O engraçado dos casos é que a maioria das esposas declarou no banco de testemunhos que havia sido feliz durante o casamento. Três das vítimas, inclusive, pediu clemência a Justiça por Ellis, durante o julgamento. “Ele tinha certo ressentimento pelo modo como foi tratado pela imprensa. Chamaram-no de Desalmado Barba-azul e desprezível embusteiro”, conta Maugham.
O golpista foi condenado a cinco anos de cárcere os quais cumpriu até o último dia. Mas, o vício fala mais alto e também a necessidade de completar uma dúzia, já que “considerava o número onze muito incompleto”, acrescenta o escritor.
Mortimer Ellis parece não ter arrependimentos pelos golpes que aplicou deliberadamente em onze mulheres. “Disse em certo ponto de nossa conversa que, só se arrependia de não ter completado uma dúzia”, arremata o escritor”.

Porchester além da fuga
A vida da Srtª Eleanor Porchester sempre foi muito agitada, ao que parece, e esta não foi a primeira vez que a sobrinha chocou os tios. A triste história de Eleanor se passou ainda quando a moça tinha entre 20 e 24 anos quando se apaixonou pelo primo, um advogado do foro e sobrinho da tia Gertrudes.
Os dois ficaram noivos, mas mentira tem perna curta, e logo ficou-se sabendo que o advogado mantinha relações sexuais ilícitas com a filha da lavadeira. “Foi um horror. Um horror”, assevera Edwin Saint Clair, tio de Eleanor.
Eleanor, todavia, agiu com extrema sabedoria. A então moça, devolveu a aliança, as cartas e a fotografia do rapaz a ele, dizendo que jamais poderia se casar em tais circunstâncias. A moça implorou ao ex-noivo para que este se casasse com a garota a quem tinha feito mal. Entretanto, o advogado não atendeu a sei pedido. “Ele nos deu uma grande decepção”, conta Edwin.
Tempos depois o rapaz ficou noivo de uma jovem de excelente família, cuja fortuna pessoal era de dez libras.

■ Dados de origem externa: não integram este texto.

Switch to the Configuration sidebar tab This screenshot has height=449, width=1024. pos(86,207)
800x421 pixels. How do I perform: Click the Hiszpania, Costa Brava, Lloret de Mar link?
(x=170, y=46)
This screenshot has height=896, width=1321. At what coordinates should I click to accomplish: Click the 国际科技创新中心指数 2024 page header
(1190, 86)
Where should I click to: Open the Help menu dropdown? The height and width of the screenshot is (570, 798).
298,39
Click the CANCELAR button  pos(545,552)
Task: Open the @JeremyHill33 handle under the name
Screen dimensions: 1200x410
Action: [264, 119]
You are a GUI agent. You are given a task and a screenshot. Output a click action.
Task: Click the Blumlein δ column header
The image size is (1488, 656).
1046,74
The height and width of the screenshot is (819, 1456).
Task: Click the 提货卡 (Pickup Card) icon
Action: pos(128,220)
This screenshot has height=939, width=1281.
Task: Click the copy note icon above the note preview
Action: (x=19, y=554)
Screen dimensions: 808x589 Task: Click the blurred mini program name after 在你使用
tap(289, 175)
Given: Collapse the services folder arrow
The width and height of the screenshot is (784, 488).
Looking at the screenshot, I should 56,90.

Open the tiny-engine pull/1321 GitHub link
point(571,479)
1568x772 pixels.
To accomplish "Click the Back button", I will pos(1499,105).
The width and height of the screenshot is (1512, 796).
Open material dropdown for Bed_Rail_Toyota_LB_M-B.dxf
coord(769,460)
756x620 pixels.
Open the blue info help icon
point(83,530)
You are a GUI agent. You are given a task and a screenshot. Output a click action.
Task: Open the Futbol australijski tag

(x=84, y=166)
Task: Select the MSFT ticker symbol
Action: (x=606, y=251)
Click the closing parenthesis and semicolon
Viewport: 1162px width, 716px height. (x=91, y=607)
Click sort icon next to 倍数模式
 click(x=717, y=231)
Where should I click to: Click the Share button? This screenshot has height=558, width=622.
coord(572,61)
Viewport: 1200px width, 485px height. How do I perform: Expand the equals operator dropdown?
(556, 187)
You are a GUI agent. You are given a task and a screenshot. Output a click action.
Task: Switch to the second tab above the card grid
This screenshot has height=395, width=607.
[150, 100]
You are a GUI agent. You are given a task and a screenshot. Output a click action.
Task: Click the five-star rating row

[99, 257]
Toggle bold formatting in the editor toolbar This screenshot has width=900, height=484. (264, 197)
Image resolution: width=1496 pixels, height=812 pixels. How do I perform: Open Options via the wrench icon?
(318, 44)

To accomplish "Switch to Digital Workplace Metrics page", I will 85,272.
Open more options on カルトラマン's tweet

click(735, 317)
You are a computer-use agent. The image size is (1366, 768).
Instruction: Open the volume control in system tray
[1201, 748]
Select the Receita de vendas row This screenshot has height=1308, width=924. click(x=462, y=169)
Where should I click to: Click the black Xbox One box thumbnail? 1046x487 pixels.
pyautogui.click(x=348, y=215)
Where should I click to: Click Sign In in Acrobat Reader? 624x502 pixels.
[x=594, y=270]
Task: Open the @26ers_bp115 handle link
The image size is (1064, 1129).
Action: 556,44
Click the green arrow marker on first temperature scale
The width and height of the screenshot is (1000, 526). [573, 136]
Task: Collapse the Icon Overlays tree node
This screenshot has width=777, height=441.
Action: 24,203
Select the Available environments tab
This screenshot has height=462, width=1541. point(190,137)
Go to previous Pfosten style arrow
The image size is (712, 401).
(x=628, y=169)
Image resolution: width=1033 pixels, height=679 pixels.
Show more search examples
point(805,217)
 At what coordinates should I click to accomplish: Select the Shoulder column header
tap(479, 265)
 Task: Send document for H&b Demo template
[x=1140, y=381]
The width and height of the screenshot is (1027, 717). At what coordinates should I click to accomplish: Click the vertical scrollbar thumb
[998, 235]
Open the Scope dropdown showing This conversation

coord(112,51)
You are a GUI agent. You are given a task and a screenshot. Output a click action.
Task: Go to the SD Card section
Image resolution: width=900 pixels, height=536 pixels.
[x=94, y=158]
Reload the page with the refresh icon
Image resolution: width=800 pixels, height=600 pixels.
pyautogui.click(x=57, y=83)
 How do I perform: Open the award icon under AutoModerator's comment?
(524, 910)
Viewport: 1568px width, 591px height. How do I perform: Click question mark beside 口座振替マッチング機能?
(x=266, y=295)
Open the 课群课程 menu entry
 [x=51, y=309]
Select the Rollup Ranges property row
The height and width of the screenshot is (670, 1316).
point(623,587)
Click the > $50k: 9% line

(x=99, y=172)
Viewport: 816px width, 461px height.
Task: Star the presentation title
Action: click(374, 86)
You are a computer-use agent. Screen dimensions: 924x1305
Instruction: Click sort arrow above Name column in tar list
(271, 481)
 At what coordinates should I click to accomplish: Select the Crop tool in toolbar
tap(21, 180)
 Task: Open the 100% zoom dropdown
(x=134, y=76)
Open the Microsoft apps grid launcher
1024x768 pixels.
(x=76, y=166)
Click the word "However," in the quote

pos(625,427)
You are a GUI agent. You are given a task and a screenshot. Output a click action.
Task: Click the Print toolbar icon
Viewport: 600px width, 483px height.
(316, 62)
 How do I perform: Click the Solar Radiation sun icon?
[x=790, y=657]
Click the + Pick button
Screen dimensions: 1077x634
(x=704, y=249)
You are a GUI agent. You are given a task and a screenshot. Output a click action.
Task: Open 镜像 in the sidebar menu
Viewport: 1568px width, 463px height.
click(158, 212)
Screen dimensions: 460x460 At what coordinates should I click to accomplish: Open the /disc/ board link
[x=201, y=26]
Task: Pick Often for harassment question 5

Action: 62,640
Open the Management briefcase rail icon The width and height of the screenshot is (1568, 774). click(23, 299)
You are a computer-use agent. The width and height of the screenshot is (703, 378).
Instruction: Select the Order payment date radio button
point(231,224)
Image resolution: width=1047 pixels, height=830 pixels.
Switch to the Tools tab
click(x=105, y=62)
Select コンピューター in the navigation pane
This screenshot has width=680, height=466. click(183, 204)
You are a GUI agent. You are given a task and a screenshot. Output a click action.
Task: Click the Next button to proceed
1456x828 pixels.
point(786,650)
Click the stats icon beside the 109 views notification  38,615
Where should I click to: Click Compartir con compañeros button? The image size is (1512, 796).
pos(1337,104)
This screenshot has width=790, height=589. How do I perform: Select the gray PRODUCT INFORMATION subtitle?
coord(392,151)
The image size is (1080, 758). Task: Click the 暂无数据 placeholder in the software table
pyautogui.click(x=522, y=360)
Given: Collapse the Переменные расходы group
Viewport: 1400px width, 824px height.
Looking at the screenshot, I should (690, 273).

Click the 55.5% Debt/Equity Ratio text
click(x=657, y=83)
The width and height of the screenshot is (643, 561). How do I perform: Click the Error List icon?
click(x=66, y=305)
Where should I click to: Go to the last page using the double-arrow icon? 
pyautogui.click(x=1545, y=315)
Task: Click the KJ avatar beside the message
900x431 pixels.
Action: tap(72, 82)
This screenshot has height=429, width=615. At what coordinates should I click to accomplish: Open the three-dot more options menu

Devido a sua índole moral, quando tomou conhecimento, Edwin Saint Clair escreveu à família da moça a fim de alertá-los sobre o advogado romântico. “Foi insolente. Disse preferir que seu genro tivesse tido uma amante antes do casamento a que viesse tê-la depois”, relembra Edwin.
A última notícia é de que os dois se casaram e que o ex-noivo de Eleanor tornou-se um dos juízes da Corte Suprema. “Jamais consentimos em recebê-los para visitas”, assegura Saint Clair. A filha da lavadeira também acabou por casar-se com uma pessoa de mesma classe e é hoje dona de uma taverna em Canterbury.
Eleanor Porchester sacrificou-se no altar da moral vitoriana e acabou tornando-se uma solteirona que, aos 54 anos, ainda morava com os tios e até então, nunca mais havia se interessado em ninguém. “Acho que o único proveito que ela tirou disso foi a consciência do ato de deixar o noivo em prol da mocinha”, afirma William Maugham, que tomou conhecimento da história em uma das noites em que acompanhava o Sr Saint Clair em seu habitual vinho do Porto após o jantar.

Reportagem elaborada para a disciplina de Produção de Texto de Revista, Outubro/2009. Texto baseado no conto "Para inteirar a dúzia", de William Somerset Maugham.